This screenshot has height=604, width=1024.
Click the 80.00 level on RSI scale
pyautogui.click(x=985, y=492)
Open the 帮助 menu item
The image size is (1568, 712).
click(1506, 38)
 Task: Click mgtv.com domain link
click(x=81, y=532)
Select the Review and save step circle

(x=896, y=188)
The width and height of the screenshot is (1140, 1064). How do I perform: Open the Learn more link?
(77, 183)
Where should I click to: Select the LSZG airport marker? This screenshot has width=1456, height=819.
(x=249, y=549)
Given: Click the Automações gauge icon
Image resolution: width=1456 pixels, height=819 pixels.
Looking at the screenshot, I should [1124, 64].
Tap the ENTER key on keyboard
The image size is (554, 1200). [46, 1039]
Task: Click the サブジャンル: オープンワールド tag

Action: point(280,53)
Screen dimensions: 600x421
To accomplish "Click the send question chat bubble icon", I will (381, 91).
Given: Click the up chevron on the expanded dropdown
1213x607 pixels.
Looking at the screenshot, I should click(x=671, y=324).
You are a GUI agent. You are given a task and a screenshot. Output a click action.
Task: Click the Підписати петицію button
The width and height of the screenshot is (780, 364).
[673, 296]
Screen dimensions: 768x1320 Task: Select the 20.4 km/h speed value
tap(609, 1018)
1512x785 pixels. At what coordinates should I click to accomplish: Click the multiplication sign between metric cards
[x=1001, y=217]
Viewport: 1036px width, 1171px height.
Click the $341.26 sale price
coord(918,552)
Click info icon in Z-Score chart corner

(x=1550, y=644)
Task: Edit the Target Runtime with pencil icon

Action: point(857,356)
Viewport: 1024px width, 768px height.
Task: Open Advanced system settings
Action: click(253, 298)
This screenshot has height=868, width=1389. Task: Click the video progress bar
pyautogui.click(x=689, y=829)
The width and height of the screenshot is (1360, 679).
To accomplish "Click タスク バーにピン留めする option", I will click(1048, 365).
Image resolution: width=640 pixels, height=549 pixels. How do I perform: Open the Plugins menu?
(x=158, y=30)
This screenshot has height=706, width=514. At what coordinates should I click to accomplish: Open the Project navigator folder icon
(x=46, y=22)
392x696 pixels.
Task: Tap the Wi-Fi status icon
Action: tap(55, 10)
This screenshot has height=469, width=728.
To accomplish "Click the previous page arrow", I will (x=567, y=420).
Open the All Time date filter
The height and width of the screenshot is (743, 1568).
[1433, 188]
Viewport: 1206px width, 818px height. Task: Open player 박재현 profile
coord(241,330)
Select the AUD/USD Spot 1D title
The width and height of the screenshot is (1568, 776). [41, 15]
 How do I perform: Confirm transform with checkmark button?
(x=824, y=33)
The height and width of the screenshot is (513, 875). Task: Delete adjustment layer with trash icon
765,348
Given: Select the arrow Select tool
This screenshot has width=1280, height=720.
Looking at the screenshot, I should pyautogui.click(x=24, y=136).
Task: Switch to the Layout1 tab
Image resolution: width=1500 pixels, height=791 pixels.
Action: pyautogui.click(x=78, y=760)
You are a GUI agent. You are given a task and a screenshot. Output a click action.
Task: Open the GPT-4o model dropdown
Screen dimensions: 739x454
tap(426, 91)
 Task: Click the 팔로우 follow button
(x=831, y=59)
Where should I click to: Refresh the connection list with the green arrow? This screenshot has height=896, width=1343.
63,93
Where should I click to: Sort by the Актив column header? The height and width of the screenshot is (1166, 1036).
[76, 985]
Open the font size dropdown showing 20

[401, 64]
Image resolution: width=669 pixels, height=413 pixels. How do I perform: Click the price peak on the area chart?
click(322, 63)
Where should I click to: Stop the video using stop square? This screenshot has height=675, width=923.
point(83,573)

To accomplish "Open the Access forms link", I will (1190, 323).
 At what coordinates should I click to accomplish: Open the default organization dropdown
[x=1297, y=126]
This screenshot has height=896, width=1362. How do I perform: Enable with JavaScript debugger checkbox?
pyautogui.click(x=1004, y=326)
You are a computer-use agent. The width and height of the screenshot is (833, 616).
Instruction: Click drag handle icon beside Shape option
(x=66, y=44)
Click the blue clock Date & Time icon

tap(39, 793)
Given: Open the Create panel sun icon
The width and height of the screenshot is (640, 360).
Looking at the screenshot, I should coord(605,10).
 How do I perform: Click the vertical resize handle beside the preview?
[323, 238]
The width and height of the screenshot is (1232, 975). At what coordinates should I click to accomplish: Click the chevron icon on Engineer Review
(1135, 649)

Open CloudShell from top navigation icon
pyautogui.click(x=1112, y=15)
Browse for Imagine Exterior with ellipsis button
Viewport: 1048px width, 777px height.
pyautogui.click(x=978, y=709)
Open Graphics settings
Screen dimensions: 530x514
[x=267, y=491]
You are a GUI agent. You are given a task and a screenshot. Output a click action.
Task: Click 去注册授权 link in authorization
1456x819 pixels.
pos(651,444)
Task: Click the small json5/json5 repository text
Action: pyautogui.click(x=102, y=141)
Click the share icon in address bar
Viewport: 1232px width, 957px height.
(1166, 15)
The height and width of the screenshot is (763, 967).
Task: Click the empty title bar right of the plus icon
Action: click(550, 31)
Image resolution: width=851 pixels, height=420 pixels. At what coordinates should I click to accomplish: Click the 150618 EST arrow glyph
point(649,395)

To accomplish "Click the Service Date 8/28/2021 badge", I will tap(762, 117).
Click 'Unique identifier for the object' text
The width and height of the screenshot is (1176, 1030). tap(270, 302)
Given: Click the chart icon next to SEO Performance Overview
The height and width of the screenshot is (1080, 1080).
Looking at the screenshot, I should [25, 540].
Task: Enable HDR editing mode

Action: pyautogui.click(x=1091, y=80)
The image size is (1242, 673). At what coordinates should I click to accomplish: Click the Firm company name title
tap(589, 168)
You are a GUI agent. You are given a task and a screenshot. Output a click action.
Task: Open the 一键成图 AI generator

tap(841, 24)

....

> Task goal:
Rewrite all of the entries above with every "Image resolution" swapped for "Screen size", leaving everything else unchanged.

> Full answer:
This screenshot has height=604, width=1024.
Click the 80.00 level on RSI scale
pyautogui.click(x=985, y=492)
Open the 帮助 menu item
The image size is (1568, 712).
click(1506, 38)
 Task: Click mgtv.com domain link
click(x=81, y=532)
Select the Review and save step circle

(x=896, y=188)
The width and height of the screenshot is (1140, 1064). How do I perform: Open the Learn more link?
(77, 183)
Where should I click to: Select the LSZG airport marker? This screenshot has width=1456, height=819.
(x=249, y=549)
Given: Click the Automações gauge icon
Screen size: width=1456 pixels, height=819 pixels.
Looking at the screenshot, I should [1124, 64].
Tap the ENTER key on keyboard
The image size is (554, 1200). [46, 1039]
Task: Click the サブジャンル: オープンワールド tag

Action: point(280,53)
Screen dimensions: 600x421
To accomplish "Click the send question chat bubble icon", I will (381, 91).
Given: Click the up chevron on the expanded dropdown
1213x607 pixels.
Looking at the screenshot, I should click(x=671, y=324).
You are a GUI agent. You are given a task and a screenshot. Output a click action.
Task: Click the Підписати петицію button
The width and height of the screenshot is (780, 364).
[673, 296]
Screen dimensions: 768x1320 Task: Select the 20.4 km/h speed value
tap(609, 1018)
1512x785 pixels. At what coordinates should I click to accomplish: Click the multiplication sign between metric cards
[x=1001, y=217]
Viewport: 1036px width, 1171px height.
Click the $341.26 sale price
coord(918,552)
Click info icon in Z-Score chart corner

(x=1550, y=644)
Task: Edit the Target Runtime with pencil icon

Action: point(857,356)
Viewport: 1024px width, 768px height.
Task: Open Advanced system settings
Action: click(253, 298)
This screenshot has height=868, width=1389. Task: Click the video progress bar
pyautogui.click(x=689, y=829)
The width and height of the screenshot is (1360, 679).
To accomplish "Click タスク バーにピン留めする option", I will click(1048, 365).
Screen size: width=640 pixels, height=549 pixels. How do I perform: Open the Plugins menu?
(x=158, y=30)
This screenshot has height=706, width=514. At what coordinates should I click to accomplish: Open the Project navigator folder icon
(x=46, y=22)
392x696 pixels.
Task: Tap the Wi-Fi status icon
Action: tap(55, 10)
This screenshot has height=469, width=728.
To accomplish "Click the previous page arrow", I will (x=567, y=420).
Open the All Time date filter
The height and width of the screenshot is (743, 1568).
[1433, 188]
Viewport: 1206px width, 818px height. Task: Open player 박재현 profile
coord(241,330)
Select the AUD/USD Spot 1D title
The width and height of the screenshot is (1568, 776). [41, 15]
 How do I perform: Confirm transform with checkmark button?
(x=824, y=33)
The height and width of the screenshot is (513, 875). Task: Delete adjustment layer with trash icon
765,348
Given: Select the arrow Select tool
This screenshot has width=1280, height=720.
Looking at the screenshot, I should pyautogui.click(x=24, y=136).
Task: Switch to the Layout1 tab
Screen size: width=1500 pixels, height=791 pixels.
Action: pyautogui.click(x=78, y=760)
You are a GUI agent. You are given a task and a screenshot. Output a click action.
Task: Open the GPT-4o model dropdown
Screen dimensions: 739x454
tap(426, 91)
 Task: Click the 팔로우 follow button
(x=831, y=59)
Where should I click to: Refresh the connection list with the green arrow? This screenshot has height=896, width=1343.
63,93
Where should I click to: Sort by the Актив column header? The height and width of the screenshot is (1166, 1036).
[76, 985]
Open the font size dropdown showing 20

[401, 64]
Screen size: width=669 pixels, height=413 pixels. How do I perform: Click the price peak on the area chart?
click(322, 63)
Where should I click to: Stop the video using stop square? This screenshot has height=675, width=923.
point(83,573)

To accomplish "Open the Access forms link", I will (1190, 323).
 At what coordinates should I click to accomplish: Open the default organization dropdown
[x=1297, y=126]
This screenshot has height=896, width=1362. How do I perform: Enable with JavaScript debugger checkbox?
pyautogui.click(x=1004, y=326)
You are a computer-use agent. The width and height of the screenshot is (833, 616).
Instruction: Click drag handle icon beside Shape option
(x=66, y=44)
Click the blue clock Date & Time icon

tap(39, 793)
Given: Open the Create panel sun icon
The width and height of the screenshot is (640, 360).
Looking at the screenshot, I should coord(605,10).
 How do I perform: Click the vertical resize handle beside the preview?
[323, 238]
The width and height of the screenshot is (1232, 975). At what coordinates should I click to accomplish: Click the chevron icon on Engineer Review
(1135, 649)

Open CloudShell from top navigation icon
pyautogui.click(x=1112, y=15)
Browse for Imagine Exterior with ellipsis button
Viewport: 1048px width, 777px height.
pyautogui.click(x=978, y=709)
Open Graphics settings
Screen dimensions: 530x514
[x=267, y=491]
You are a GUI agent. You are given a task and a screenshot. Output a click action.
Task: Click 去注册授权 link in authorization
1456x819 pixels.
pos(651,444)
Task: Click the small json5/json5 repository text
Action: pyautogui.click(x=102, y=141)
Click the share icon in address bar
Viewport: 1232px width, 957px height.
(1166, 15)
The height and width of the screenshot is (763, 967).
Task: Click the empty title bar right of the plus icon
Action: click(550, 31)
Screen size: width=851 pixels, height=420 pixels. At what coordinates should I click to accomplish: Click the 150618 EST arrow glyph
point(649,395)

To accomplish "Click the Service Date 8/28/2021 badge", I will tap(762, 117).
Click 'Unique identifier for the object' text
The width and height of the screenshot is (1176, 1030). tap(270, 302)
Given: Click the chart icon next to SEO Performance Overview
The height and width of the screenshot is (1080, 1080).
Looking at the screenshot, I should [25, 540].
Task: Enable HDR editing mode

Action: pyautogui.click(x=1091, y=80)
The image size is (1242, 673). At what coordinates should I click to accomplish: Click the Firm company name title
tap(589, 168)
You are a GUI agent. You are given a task and a screenshot. Output a click action.
Task: Open the 一键成图 AI generator

tap(841, 24)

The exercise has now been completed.